Coated with hairspray, they get 10's for popularity, but are they sports?

August 25, 2004|By PETER SCHMUCK

THE LATEST round of embarrassing Olympic scoring decisions has sparked another huge debate over what might be done about sports like gymnastics and figure skating that are subject to arbitrary human judgment.

Here's a thought. Stop calling them sports, because they aren't, and I can prove it with a few simple rules that were chiseled into a column of the Parthenon in the second millennium B.C. (or should have been):

If you have to put on makeup and hairspray to perform your routine, it's not a sport.

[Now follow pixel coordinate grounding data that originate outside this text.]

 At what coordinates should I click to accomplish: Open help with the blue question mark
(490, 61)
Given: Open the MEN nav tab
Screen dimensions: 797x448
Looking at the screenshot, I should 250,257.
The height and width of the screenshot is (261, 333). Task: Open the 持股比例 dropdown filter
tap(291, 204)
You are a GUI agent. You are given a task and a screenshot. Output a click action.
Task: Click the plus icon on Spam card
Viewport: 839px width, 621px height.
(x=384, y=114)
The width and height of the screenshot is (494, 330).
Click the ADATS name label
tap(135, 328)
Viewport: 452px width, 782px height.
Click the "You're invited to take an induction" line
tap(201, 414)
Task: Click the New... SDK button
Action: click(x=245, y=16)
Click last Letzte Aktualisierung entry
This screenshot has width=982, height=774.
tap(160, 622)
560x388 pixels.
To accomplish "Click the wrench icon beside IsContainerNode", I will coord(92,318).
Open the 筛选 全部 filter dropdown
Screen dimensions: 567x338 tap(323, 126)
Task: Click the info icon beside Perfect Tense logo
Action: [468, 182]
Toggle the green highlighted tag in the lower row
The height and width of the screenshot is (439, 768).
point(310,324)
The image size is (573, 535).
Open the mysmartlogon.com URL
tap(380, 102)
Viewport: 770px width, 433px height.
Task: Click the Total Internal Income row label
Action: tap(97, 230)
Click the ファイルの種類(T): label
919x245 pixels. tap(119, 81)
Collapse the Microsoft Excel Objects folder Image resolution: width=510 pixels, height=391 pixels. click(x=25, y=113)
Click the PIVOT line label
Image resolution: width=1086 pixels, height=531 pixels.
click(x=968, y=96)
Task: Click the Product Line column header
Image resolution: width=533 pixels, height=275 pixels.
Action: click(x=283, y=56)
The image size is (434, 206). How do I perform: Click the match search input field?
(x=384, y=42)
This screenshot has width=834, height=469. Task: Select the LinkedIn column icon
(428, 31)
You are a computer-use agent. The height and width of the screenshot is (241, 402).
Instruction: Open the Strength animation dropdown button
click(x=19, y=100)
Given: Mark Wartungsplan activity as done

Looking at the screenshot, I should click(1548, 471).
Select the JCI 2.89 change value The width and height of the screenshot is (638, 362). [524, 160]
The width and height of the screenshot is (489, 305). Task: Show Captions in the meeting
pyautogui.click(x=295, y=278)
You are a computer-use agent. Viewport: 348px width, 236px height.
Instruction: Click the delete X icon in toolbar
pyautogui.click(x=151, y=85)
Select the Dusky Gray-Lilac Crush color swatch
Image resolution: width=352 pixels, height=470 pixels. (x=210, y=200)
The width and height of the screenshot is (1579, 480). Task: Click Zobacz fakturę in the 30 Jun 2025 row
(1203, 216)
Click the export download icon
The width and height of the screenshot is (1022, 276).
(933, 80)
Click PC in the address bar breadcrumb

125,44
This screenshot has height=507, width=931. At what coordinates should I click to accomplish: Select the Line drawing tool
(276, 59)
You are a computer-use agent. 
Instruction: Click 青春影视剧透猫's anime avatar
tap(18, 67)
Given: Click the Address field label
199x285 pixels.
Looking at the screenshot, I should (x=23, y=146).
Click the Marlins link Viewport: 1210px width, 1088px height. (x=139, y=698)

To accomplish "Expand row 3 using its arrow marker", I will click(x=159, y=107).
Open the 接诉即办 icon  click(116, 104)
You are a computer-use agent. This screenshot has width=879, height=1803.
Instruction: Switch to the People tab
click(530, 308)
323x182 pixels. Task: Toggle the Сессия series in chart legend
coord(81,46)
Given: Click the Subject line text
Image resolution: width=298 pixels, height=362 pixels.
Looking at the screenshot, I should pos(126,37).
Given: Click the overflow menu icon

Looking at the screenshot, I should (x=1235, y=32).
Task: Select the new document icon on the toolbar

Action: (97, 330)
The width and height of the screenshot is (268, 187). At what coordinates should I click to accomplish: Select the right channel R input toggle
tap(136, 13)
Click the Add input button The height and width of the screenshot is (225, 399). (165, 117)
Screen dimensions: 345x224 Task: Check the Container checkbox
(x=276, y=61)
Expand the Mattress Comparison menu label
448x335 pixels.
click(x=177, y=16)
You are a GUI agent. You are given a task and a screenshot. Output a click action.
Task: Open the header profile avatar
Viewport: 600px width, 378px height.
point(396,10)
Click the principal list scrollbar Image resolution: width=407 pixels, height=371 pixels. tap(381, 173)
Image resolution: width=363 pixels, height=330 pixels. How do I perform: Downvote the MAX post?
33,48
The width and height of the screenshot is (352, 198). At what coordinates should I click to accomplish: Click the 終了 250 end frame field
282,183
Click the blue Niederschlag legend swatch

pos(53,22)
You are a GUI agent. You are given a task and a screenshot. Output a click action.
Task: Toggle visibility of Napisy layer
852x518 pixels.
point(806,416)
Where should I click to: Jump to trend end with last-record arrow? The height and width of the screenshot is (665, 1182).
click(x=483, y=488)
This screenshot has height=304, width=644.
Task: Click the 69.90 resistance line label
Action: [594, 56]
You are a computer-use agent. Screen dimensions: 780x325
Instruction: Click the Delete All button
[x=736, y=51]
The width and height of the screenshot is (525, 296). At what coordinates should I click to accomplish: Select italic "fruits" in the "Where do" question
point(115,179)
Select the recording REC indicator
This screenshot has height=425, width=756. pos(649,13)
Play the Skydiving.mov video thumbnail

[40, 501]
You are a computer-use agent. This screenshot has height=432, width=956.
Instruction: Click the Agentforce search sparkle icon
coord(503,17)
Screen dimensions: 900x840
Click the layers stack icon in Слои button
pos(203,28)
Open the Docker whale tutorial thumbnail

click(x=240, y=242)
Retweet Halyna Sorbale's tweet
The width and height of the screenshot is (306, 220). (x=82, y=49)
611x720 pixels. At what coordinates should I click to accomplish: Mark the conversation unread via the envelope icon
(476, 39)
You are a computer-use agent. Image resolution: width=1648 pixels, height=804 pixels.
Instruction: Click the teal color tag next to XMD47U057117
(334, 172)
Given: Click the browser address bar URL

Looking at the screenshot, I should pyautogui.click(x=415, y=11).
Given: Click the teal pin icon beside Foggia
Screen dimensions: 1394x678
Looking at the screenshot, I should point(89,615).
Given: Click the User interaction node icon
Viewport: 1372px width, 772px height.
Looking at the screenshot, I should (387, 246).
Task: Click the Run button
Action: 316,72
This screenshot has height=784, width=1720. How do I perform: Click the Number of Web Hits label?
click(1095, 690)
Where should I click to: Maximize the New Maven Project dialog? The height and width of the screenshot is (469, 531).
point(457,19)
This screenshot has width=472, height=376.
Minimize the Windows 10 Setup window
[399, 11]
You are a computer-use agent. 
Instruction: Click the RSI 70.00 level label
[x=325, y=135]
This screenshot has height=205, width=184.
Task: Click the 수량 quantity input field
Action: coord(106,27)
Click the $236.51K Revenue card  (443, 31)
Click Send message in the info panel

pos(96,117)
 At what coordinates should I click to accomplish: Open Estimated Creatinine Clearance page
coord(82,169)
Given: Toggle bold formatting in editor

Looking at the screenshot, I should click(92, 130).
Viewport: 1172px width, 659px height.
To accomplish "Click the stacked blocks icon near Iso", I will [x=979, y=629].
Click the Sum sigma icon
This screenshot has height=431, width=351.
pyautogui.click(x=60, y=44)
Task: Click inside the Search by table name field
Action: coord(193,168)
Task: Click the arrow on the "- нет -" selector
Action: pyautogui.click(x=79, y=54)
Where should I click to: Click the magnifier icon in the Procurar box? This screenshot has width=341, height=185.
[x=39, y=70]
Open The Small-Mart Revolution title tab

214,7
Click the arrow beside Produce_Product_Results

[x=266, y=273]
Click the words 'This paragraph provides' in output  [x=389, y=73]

If the next level of competition after the Olympics is the circus or the Ice Capades, it's not a sport.

If you don't know who's ahead in the competition until some high-strung Frenchwoman finishes punching numbers into a calculator and stuffing 100 euro notes into her purse, it's not a sport.

If it doesn't require a projectile, a stopwatch, a measuring tape or some form of personal combat, it's not a sport.

If these rules were enforced, there would be no Olympic gymnastics, figure skating, diving or synchronized swimming - which would be fine with me - though there probably also would not be any spectators or television revenue because gymnastics and figure skating are two of the most popular Olympic attractions.

During a history that dates back nearly 3,000 years, the Olympics have gone from one extreme to another. The original Games featured three basic activities - running around naked, throwing stuff and fighting to the death. The 2004 version features 32 sports and includes horses, sailboats, rifles and Allen Iverson.

I guess that's what they call progress.

While we're on the subject of hairspray, I think that Fox 45's Bruce Cunningham is one of the most underrated sports anchors in the country.

Maybe we should count our blessings. There is some talk that ballroom dancing is again a candidate to be an Olympic demonstration sport in 2008. Olympic officials also are considering a long list of new X-sports, as well as games such as billiards and chess. Can Texas Hold 'Em be far behind? The next thing you know, local Scrabble pro Louis Berney will be prancing around the Orioles press box - where he also does some feature writing for Outside Pitch - waving his bronze medal in our faces.

While the rest of the softball world (and, to be honest, I didn't know there was one) agonizes about the American domination of the sport, this might be a nice time to remind my countrymen and countrywomen not to get too full of themselves.

Some of us are old enough to remember when the rest of the basketball world felt the same way. I think it was four years ago.

Some of us also are old enough to remember when you could play softball all afternoon, drink a keg of beer and not need a full spinal series the next morning, but that's a midlife crisis story for another day.

If you were up after midnight yesterday, you probably watched Orioles relievers Buddy Groom and Jason Grimsley throw away a strong performance by starter Rodrigo Lopez.

During the early weeks of the season, Lopez was the one coming into the game in the sixth inning and holding things together until the late-inning cavalry arrived.

I bet he misses himself.

Ravens coach Brian Billick seemed a little cranky the other day, and who could blame him? He lost starting center Mike Flynn to a broken collarbone on Monday, and linebacker Terrell Suggs made more hard contact in his car after practice than he did during the Eagles game.

Final thought: Don't know about you, but I find Russian gymnast Svetlana Khorkina very attractive. She's tough, unforgiving, rude and self-absorbed - all qualities I look for in a 25-year-old Russian hardbody. She also looks a little bit like Uma Thurman, who completely overreacted with that restraining order.